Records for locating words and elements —
···
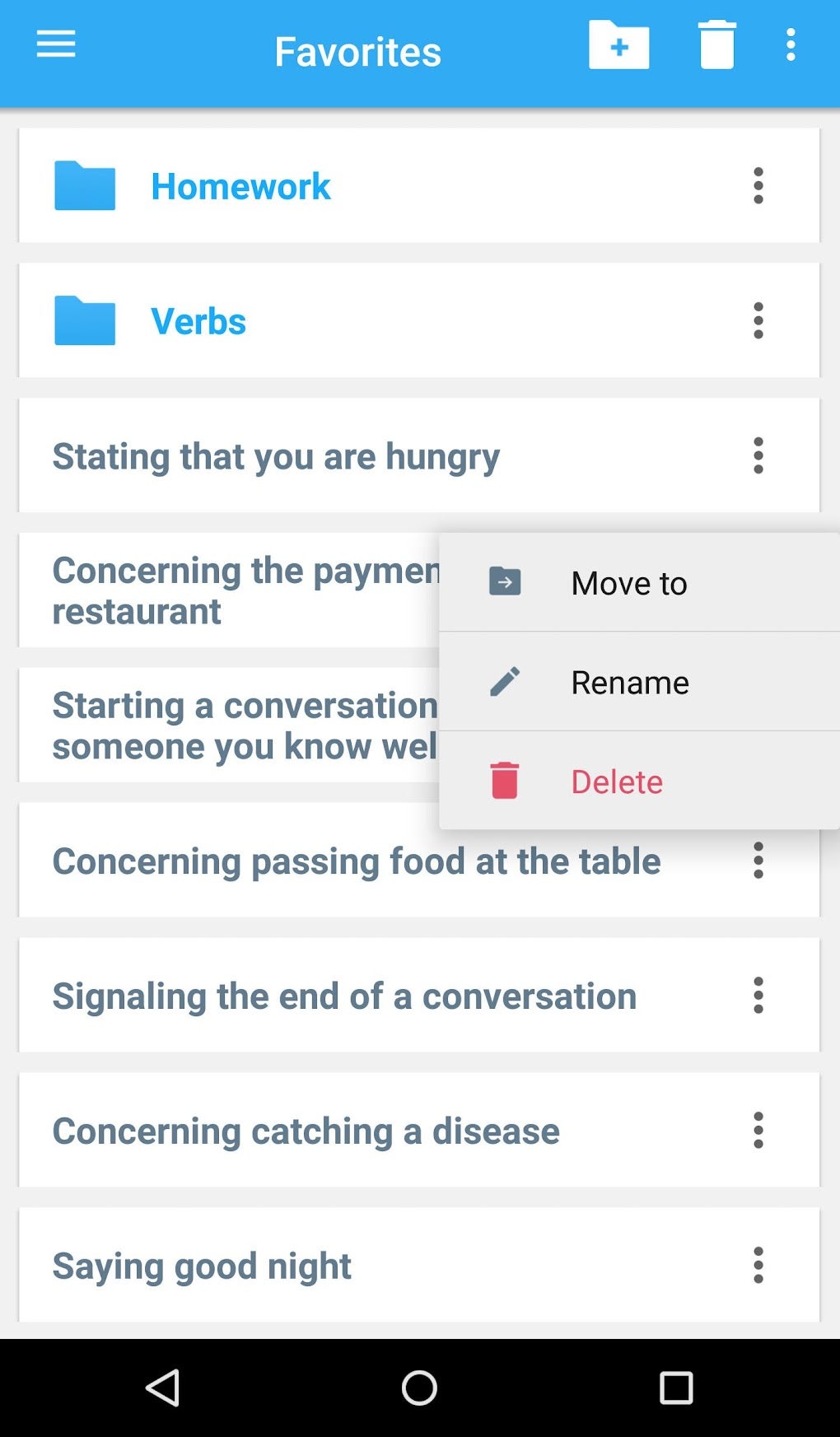Open 'Signaling the end of a conversation'
This screenshot has width=840, height=1437.
point(344,996)
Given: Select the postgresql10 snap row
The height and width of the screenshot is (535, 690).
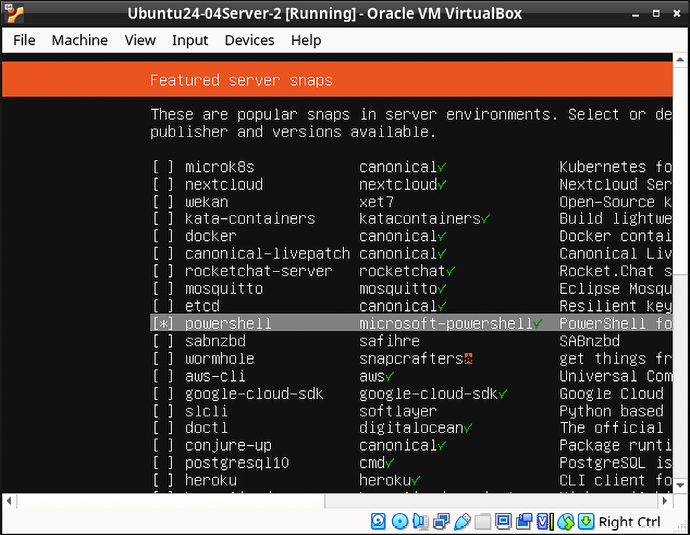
···
What the task requires — How many lines in the rows above contain the string "width"? Case counts, and the reply should be the number alone.

Worked solution — 2